▸ **What is required**: Copy the lines of the entries exactly, from the opening one to the one holding "The image size is (1080, 578).", and leave out everything after.
++++ Data extract
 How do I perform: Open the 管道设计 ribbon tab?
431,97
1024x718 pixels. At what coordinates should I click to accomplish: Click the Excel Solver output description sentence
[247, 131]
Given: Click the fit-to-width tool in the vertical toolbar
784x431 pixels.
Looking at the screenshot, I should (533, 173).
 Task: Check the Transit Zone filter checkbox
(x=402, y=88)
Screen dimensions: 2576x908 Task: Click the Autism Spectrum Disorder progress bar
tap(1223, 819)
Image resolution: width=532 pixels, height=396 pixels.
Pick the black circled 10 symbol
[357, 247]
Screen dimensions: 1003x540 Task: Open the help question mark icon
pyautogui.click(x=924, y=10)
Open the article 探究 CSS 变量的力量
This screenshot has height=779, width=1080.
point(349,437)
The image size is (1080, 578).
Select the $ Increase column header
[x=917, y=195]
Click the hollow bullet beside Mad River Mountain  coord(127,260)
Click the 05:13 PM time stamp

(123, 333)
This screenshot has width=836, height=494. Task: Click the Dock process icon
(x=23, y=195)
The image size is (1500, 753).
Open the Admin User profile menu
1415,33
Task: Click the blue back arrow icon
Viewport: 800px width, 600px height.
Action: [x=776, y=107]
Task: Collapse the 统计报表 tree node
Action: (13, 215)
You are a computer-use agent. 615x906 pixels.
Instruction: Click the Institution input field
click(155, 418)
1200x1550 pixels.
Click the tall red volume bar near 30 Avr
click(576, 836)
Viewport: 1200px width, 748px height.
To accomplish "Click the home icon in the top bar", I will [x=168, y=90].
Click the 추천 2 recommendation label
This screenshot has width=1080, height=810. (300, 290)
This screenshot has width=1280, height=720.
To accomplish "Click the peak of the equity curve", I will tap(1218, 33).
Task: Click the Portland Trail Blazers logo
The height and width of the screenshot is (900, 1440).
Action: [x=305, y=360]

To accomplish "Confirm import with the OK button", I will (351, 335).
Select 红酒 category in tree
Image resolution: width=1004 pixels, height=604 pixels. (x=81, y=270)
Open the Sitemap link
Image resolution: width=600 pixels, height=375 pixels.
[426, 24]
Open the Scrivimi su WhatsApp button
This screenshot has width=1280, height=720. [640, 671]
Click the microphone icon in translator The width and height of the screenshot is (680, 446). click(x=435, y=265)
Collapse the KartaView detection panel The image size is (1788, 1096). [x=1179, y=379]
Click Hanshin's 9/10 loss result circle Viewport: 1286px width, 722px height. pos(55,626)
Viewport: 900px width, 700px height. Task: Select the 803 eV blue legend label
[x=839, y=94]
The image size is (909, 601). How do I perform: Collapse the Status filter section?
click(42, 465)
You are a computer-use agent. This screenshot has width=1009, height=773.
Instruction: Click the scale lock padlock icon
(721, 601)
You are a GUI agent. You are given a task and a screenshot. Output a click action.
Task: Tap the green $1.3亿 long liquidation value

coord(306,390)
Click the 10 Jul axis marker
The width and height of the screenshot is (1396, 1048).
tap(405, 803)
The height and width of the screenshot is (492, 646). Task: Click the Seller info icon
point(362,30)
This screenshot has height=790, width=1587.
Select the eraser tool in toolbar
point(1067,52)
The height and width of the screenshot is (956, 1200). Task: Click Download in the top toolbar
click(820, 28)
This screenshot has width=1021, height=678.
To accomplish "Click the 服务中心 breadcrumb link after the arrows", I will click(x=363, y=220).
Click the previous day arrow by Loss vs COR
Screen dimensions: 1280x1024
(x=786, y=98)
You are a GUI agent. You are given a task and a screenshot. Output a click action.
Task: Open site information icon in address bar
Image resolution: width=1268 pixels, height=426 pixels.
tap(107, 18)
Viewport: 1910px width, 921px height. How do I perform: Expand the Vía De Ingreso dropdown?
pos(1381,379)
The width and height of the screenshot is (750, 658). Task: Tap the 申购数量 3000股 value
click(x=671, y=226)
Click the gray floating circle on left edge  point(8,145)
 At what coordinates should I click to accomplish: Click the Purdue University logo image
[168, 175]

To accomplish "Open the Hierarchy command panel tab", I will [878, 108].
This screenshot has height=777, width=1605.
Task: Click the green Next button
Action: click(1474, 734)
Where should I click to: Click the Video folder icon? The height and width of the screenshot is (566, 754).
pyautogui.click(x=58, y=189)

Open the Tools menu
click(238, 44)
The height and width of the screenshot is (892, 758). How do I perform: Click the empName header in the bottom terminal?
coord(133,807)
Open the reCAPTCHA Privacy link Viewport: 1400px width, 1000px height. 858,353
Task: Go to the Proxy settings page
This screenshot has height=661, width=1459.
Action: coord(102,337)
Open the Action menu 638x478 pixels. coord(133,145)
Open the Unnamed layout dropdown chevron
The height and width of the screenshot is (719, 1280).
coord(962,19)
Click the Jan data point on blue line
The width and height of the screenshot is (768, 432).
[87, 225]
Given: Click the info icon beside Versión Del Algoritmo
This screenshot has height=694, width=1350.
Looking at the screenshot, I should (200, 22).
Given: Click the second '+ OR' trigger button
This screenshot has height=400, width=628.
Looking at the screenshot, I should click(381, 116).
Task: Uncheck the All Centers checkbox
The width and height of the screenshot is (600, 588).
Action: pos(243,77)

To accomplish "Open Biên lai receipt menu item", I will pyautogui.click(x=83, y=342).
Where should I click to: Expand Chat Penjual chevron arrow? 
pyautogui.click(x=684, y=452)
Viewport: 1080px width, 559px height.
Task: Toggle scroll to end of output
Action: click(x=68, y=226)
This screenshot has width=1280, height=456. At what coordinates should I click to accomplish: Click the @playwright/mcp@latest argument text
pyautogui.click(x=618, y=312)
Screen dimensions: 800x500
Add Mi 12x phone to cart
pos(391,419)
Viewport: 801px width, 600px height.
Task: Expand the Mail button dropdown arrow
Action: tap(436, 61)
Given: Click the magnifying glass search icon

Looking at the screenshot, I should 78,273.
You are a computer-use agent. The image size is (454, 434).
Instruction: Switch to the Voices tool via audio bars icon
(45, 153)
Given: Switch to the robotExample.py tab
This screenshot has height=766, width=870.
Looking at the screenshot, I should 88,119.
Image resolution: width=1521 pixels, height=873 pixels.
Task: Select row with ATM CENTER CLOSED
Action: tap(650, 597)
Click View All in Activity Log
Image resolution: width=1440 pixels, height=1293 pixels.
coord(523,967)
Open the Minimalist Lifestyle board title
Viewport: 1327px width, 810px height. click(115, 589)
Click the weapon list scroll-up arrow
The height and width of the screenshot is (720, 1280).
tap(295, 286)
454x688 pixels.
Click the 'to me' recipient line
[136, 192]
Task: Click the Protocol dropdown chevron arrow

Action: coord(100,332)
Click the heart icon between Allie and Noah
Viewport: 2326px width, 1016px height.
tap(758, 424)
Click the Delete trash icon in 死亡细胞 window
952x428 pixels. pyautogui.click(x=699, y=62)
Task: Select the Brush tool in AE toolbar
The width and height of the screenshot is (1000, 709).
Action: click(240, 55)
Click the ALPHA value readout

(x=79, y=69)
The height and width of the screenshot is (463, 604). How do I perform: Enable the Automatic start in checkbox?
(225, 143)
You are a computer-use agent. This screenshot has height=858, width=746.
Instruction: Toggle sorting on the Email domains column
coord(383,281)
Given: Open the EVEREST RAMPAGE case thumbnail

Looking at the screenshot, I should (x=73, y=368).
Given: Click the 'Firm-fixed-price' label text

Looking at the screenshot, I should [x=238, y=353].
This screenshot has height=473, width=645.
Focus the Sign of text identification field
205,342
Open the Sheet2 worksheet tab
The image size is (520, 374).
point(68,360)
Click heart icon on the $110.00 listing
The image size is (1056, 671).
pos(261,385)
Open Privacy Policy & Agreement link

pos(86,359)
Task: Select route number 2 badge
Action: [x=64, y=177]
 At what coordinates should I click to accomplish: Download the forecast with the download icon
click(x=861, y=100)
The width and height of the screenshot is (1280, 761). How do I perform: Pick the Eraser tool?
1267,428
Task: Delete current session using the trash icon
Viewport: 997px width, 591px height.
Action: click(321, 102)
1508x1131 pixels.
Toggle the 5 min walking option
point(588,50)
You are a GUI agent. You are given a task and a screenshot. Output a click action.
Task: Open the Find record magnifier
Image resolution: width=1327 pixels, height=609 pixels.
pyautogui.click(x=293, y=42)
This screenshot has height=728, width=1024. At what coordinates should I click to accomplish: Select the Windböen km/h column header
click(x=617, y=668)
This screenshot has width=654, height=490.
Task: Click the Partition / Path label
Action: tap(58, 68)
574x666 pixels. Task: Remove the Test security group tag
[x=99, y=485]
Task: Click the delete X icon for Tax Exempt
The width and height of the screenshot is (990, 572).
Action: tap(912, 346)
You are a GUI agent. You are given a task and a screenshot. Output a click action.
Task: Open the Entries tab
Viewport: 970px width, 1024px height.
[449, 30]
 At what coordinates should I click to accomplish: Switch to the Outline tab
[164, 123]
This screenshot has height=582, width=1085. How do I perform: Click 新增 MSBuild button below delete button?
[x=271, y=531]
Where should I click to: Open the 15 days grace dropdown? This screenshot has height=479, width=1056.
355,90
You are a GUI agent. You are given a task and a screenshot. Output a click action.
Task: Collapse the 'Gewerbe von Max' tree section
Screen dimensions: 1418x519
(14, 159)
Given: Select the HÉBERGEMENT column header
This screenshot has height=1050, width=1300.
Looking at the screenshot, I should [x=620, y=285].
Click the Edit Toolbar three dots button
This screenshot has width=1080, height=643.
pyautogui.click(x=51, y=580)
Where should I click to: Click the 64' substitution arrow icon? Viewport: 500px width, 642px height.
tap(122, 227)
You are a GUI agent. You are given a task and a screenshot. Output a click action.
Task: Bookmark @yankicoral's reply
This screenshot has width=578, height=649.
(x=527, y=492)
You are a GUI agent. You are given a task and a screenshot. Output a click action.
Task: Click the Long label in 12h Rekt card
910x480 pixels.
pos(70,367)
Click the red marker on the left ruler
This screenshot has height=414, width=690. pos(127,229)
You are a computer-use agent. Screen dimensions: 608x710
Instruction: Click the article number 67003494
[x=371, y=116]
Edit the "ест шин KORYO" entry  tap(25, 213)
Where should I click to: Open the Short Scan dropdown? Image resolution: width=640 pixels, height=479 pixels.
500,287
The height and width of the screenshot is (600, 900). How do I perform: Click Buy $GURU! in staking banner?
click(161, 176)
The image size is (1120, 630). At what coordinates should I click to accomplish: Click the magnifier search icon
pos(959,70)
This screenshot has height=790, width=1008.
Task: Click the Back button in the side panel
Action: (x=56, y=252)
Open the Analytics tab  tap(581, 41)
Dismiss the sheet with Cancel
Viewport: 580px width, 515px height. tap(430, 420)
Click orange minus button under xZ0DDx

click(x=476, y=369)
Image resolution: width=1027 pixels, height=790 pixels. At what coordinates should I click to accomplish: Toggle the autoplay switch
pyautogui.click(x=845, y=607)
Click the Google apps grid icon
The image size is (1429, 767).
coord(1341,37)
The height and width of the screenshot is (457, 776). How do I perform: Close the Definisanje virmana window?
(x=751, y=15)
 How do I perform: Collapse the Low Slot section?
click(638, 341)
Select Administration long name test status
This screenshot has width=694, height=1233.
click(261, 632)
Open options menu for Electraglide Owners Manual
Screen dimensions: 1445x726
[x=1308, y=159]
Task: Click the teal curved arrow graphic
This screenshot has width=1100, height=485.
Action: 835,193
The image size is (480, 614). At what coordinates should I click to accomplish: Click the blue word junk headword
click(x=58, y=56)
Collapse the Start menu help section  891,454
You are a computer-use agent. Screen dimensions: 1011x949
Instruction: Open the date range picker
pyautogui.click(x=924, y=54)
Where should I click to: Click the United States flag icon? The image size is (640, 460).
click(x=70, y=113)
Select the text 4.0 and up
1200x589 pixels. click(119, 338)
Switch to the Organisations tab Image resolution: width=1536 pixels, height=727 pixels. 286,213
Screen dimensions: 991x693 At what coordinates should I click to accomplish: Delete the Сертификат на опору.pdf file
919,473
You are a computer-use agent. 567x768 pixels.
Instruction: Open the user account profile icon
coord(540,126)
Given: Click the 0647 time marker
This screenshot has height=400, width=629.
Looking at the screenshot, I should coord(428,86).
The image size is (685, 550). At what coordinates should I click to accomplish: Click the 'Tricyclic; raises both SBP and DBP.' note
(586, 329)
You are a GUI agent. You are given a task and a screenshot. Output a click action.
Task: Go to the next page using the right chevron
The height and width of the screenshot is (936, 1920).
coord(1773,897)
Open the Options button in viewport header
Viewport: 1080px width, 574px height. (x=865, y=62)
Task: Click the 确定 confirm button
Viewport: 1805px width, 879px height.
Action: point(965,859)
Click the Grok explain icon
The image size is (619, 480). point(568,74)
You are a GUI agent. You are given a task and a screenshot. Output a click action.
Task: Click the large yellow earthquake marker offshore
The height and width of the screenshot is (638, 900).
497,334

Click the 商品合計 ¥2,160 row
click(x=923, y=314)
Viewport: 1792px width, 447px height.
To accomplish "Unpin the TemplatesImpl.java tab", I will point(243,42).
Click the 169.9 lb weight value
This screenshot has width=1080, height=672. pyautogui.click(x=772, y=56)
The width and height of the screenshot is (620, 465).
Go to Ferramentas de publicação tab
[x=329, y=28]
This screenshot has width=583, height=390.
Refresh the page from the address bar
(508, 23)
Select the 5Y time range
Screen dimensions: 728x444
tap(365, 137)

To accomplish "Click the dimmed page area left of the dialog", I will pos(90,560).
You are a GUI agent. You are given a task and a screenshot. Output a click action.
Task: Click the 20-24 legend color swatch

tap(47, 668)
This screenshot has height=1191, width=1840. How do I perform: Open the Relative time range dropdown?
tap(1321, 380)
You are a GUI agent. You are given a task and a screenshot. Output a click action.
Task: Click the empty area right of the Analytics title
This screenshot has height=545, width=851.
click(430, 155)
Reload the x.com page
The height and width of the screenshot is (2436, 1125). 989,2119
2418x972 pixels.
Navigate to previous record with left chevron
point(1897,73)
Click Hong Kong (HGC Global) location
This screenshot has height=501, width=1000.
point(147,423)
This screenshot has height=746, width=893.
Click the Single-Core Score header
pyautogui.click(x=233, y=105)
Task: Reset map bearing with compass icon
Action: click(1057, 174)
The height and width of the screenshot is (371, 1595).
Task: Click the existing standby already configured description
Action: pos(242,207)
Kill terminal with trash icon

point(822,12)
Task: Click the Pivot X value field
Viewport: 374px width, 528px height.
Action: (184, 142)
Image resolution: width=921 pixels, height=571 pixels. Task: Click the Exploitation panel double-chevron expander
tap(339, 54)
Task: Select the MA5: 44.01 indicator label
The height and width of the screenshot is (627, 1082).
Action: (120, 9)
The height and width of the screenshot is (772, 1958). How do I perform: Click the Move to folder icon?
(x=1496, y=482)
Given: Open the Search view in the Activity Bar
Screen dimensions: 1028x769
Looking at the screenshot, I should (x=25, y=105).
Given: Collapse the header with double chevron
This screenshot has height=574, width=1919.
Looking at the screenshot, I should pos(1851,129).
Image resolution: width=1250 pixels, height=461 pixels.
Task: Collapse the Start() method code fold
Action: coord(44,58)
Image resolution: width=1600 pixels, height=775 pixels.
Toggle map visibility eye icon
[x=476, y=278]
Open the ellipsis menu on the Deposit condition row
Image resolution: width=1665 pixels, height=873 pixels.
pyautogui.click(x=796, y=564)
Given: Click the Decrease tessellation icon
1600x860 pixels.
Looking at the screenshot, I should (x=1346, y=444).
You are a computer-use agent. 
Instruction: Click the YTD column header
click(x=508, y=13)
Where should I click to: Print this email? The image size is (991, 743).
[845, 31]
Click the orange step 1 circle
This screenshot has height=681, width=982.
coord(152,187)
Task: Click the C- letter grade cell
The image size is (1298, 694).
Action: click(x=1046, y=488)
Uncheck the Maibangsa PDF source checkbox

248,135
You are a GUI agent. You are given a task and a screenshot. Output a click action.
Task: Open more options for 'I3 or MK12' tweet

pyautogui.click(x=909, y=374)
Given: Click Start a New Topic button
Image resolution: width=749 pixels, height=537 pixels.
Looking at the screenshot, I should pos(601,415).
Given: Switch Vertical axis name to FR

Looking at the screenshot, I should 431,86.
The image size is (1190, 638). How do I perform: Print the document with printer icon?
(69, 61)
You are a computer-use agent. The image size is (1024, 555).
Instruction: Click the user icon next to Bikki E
++++++++
▸ **Response to the exercise**:
 How do I perform: Open the 管道设计 ribbon tab?
431,97
1024x718 pixels. At what coordinates should I click to accomplish: Click the Excel Solver output description sentence
[247, 131]
Given: Click the fit-to-width tool in the vertical toolbar
784x431 pixels.
Looking at the screenshot, I should (533, 173).
 Task: Check the Transit Zone filter checkbox
(x=402, y=88)
Screen dimensions: 2576x908 Task: Click the Autism Spectrum Disorder progress bar
tap(1223, 819)
Image resolution: width=532 pixels, height=396 pixels.
Pick the black circled 10 symbol
[357, 247]
Screen dimensions: 1003x540 Task: Open the help question mark icon
pyautogui.click(x=924, y=10)
Open the article 探究 CSS 变量的力量
This screenshot has height=779, width=1080.
point(349,437)
The image size is (1080, 578).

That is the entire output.